— SELECTED EXCERPT —
start
Yolki (, meaning New Year Trees), also known as Six Degrees of Celebration, is a 2010 Russian comedy film directed by Timur Bekmambetov. As of 2021, eight films have been made in the series. It is the most successful non-animated film franchise in Russia.

The films in the series represent a Russian tradition of the New Year's Movie where films that take place during the holiday season tap into the vein of hope, optimism, and possibility associated with New Year's in the Russian culture. Other examples include The Irony of Fate and The Irony of Fate 2 (also directed by Bekmambetov). Typically such films are released in December, just before the start of the holidays in Russia.

Plot
The film takes place in 11 different cities in Russia and tells the story of a series of different characters whose acquaintance is purely coincidental. The characters find themselves on New Year's Eve in difficult situations which they can only escape if they find help, by miracle or through six degrees of separation. According to this theory all the people on Earth are connected through six handshakes.

The film begins in Kaliningrad, the last city in Russia to celebrate the New Year. The story revolves around a local orphanage during the holiday. One orphan girl Varya, makes other children believe that her father is the Russian president. They promise to stop harassing her if her father blesses her with an encrypted message during the traditional televised New Year's Address. She does not know what to do, and her friend Vova tries to help and tells her about the Six Degrees of Separation theory. The characters in the film are a student, a thief and his connections with the policeman who caught him, a taxi driver in love with a famous pop singer, a businessman rushing to his beloved, two snowboarders. And so with the Caucasian snow cleaner at the Red Square, Varia's request is passed on to the Russian president who notices the encrypted message written on the snow in the Kremlin courtyard. On the New Year's Eve, the phrase "Santa Claus helps the one who helps himself" appears in the president's speech (Dmitri Medvedev makes a cameo appearance), thus verifying the theory of six degrees of separation.
end
Saved entries:
start
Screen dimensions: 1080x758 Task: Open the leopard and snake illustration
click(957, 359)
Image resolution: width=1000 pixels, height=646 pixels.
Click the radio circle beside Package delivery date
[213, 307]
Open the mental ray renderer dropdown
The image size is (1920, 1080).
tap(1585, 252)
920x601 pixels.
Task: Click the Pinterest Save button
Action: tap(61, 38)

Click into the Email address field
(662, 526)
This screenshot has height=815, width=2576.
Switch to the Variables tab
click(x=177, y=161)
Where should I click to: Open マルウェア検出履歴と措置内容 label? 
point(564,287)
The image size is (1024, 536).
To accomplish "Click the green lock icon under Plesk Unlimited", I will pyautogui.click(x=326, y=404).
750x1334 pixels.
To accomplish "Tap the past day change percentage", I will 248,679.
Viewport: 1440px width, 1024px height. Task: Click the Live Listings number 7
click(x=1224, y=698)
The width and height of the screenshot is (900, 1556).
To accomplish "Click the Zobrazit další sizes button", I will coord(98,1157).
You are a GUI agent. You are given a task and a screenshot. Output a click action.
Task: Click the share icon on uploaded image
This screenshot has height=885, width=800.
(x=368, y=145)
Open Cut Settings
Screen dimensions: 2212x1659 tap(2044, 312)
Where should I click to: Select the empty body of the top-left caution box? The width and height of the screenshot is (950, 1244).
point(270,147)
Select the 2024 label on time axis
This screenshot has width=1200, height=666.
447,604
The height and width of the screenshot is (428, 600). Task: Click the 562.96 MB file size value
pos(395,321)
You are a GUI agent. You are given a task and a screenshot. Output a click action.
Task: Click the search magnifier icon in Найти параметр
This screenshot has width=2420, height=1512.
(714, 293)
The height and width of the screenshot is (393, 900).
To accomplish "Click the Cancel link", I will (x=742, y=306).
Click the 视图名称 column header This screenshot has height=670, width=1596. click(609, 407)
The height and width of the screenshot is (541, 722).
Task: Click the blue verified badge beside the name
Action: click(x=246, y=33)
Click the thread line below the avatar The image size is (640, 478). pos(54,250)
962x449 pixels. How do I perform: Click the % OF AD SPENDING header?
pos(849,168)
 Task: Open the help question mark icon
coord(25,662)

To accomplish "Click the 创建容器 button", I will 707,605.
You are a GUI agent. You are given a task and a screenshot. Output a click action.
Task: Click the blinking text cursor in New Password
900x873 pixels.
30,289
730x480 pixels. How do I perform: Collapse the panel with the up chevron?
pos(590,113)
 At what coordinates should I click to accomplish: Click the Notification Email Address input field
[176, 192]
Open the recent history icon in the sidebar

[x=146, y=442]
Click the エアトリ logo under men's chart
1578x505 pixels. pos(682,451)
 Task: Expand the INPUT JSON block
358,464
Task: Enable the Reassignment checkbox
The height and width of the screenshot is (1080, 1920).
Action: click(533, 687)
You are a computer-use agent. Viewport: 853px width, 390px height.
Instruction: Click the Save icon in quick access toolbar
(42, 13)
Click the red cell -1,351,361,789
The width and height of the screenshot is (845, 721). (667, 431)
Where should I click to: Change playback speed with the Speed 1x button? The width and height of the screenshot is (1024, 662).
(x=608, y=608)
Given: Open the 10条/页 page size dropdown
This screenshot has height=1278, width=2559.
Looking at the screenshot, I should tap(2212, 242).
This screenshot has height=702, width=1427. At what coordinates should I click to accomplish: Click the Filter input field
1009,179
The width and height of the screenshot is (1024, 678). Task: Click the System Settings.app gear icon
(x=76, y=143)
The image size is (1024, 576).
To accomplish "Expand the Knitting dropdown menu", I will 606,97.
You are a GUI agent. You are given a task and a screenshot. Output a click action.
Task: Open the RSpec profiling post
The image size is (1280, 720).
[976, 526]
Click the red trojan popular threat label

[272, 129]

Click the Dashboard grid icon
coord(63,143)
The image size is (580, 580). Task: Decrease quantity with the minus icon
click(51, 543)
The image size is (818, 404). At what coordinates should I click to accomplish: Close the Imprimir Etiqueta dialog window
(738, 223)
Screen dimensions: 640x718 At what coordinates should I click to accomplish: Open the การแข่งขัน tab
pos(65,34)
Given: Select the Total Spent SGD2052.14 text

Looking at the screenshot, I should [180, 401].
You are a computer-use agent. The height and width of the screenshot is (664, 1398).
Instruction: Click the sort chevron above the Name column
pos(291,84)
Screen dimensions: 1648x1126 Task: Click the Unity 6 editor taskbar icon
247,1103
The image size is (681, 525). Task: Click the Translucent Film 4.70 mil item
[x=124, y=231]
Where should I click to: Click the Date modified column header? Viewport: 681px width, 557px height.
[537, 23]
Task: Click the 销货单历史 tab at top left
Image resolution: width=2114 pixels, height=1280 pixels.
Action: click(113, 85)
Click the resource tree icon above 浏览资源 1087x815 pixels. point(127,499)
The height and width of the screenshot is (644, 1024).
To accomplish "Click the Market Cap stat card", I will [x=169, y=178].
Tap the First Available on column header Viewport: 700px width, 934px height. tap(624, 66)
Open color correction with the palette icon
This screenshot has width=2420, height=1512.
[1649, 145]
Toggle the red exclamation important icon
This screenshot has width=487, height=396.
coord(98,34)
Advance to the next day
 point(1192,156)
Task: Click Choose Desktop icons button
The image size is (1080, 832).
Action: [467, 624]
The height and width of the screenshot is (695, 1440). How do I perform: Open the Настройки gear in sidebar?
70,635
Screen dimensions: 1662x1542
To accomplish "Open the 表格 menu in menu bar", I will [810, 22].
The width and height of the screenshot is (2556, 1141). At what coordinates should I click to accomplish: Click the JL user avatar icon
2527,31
end
— WHAT TO PRODUCE —
Decide whether each statement agrees with the text about the film Yolki, answering yes or no and quoting the words of the text that settle it. (a) Yolki was directed by Timur Bekmambetov. (b) The film takes place in twelve cities in Russia. (c) The film begins in Kaliningrad.

— TASK SOLUTION —
(a) Yes: "directed by Timur Bekmambetov"
(b) No: "The film takes place in 11 different cities in Russia"
(c) Yes: "The film begins in Kaliningrad, the last city in Russia to celebrate the New Year."